Question

Factor out the greatest common monomial factor. (Some of the polynomials have no common monomial factor.)
$$9-27y-15y^{2}$$

Answer

**step1** Understanding the problem

The problem asks us to find the greatest common monomial factor from the expression $$9-27y-15y^{2}$$ and then factor it out. This means we need to find the largest number or variable expression that can divide into all parts of the polynomial evenly.

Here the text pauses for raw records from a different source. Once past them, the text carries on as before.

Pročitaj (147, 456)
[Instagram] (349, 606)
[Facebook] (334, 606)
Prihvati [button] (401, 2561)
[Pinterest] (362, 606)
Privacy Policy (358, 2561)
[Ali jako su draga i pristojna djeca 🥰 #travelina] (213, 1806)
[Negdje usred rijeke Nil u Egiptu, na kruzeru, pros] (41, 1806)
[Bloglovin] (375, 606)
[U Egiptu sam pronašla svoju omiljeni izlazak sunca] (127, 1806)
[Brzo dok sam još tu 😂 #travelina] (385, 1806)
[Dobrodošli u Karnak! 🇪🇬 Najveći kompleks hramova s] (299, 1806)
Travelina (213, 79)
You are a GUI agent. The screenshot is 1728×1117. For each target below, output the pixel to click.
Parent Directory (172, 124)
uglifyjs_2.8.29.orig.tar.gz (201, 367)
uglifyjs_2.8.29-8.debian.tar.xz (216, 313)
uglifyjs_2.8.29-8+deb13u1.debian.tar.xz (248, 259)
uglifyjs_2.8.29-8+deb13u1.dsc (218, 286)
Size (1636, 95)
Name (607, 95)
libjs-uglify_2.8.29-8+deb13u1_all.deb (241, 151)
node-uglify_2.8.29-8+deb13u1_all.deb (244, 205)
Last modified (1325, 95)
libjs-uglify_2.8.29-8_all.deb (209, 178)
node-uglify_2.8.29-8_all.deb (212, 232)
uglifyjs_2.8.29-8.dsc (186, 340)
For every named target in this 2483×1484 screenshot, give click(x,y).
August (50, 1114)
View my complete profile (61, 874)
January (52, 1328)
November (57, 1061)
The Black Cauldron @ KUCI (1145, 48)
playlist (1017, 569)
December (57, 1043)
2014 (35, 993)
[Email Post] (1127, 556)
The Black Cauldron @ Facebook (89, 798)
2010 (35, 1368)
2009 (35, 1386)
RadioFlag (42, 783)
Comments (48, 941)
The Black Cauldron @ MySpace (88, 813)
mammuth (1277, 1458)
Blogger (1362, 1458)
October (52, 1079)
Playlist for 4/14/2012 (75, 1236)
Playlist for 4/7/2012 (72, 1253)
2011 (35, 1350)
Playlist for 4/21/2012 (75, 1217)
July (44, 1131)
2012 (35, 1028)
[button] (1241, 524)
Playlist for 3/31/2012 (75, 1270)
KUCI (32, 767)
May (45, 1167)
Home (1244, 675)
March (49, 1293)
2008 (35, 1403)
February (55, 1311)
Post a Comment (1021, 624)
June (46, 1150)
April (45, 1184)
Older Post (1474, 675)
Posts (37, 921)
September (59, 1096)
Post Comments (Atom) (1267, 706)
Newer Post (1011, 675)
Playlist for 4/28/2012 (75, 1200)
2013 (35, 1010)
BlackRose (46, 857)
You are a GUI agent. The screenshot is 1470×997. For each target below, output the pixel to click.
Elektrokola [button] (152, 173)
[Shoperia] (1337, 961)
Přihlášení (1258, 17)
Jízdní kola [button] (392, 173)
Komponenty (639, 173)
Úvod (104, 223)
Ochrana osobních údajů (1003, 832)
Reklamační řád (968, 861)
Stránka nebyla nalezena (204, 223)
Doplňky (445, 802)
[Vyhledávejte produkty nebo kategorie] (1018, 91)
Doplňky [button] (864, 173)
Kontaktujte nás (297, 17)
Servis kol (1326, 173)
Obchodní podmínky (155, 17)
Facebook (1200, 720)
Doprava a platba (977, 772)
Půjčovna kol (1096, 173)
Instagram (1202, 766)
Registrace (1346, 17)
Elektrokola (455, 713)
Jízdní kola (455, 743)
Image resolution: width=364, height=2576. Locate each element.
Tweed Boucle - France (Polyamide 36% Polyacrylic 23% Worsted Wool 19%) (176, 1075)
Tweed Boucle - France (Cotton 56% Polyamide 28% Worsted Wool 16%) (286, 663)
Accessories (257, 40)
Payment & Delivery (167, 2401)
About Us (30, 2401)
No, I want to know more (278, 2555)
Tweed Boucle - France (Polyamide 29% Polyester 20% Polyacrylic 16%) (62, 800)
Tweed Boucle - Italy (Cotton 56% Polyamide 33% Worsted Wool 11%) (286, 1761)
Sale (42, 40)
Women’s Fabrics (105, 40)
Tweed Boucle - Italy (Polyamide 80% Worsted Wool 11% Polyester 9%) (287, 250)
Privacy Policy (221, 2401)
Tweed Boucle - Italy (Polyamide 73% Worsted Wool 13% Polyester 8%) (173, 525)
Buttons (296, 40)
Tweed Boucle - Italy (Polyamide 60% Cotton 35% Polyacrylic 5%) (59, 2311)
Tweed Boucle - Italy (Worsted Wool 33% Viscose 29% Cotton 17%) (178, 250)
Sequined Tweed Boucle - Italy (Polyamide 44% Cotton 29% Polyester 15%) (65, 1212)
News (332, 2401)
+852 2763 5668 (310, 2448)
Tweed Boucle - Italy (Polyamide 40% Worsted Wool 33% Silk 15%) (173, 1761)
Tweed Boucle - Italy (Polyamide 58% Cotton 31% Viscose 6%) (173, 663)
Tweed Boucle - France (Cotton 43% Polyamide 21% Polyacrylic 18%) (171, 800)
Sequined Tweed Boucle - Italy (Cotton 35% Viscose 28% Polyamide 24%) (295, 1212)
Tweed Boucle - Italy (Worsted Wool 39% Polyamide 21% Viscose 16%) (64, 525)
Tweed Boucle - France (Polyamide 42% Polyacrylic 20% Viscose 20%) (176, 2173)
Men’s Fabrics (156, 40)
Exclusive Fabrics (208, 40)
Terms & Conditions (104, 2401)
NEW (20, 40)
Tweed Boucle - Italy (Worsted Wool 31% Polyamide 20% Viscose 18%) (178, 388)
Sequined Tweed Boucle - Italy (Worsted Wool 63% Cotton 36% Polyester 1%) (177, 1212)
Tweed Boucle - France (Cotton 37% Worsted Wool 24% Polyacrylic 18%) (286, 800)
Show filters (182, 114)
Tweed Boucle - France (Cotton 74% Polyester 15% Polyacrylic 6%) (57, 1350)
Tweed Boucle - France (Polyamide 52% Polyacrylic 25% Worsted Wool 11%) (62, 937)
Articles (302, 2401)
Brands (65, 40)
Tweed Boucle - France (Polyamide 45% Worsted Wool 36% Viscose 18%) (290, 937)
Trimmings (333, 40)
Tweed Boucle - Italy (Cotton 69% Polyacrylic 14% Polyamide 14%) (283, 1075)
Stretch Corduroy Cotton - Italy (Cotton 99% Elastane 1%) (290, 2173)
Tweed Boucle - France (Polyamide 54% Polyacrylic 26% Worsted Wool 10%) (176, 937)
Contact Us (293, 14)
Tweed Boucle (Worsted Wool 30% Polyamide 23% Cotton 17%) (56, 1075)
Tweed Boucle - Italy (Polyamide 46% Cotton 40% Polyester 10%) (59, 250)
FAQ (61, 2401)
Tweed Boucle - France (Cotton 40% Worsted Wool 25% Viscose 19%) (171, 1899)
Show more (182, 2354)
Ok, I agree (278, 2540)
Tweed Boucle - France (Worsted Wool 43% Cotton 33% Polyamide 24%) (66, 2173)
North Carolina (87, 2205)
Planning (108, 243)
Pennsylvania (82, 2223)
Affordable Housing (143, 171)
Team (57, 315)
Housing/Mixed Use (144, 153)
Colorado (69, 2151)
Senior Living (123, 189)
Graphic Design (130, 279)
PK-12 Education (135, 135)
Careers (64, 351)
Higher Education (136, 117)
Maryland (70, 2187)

**step2** Identifying the terms and their components

The given expression is $$9-27y-15y^{2}$$.
We can identify three terms in this expression:
1. The first term is 9. It has a numerical part of 9.
2. The second term is -27y. It has a numerical part of -27 and a variable part of y.
3. The third term is -15y². It has a numerical part of -15 and a variable part of y² (which means y multiplied by y).

Question1.step3 (Finding the Greatest Common Factor (GCF) of the numerical parts)

We need to find the greatest common factor of the absolute values of the numerical parts: 9, 27, and 15.
Let's list the factors for each number:
- Factors of 9 are 1, 3, 9.
- Factors of 27 are 1, 3, 9, 27.
- Factors of 15 are 1, 3, 5, 15.
The common factors for 9, 27, and 15 are 1 and 3.
The greatest common factor (GCF) among 9, 27, and 15 is 3.

**step4** Finding the GCF of the variable parts

Now, let's look at the variable parts of the terms:
- The first term (9) has no variable 'y'.
- The second term (-27y) has 'y' (which is y to the power of 1).
- The third term (-15y²) has 'y²' (which is y to the power of 2).
Since the first term does not contain the variable 'y', 'y' cannot be a common factor for all three terms. Therefore, the greatest common variable factor is simply 1 (or no variable).

**step5** Determining the Greatest Common Monomial Factor

By combining the greatest common numerical factor and the greatest common variable factor, we find the greatest common monomial factor.
The greatest common numerical factor is 3.
The greatest common variable factor is 1 (no variable).
So, the greatest common monomial factor is 3 multiplied by 1, which is 3.

**step6** Factoring out the Greatest Common Monomial Factor

Now we will divide each term in the original expression by the greatest common monomial factor, which is 3.
1. For the first term, $$9 \div 3 = 3$$.
2. For the second term, $$-27y \div 3 = -9y$$.
3. For the third term, $$-15y^{2} \div 3 = -5y^{2}$$.
Finally, we write the greatest common monomial factor (3) outside a set of parentheses, and inside the parentheses, we place the results of the division:
$$3(3 - 9y - 5y^{2})$$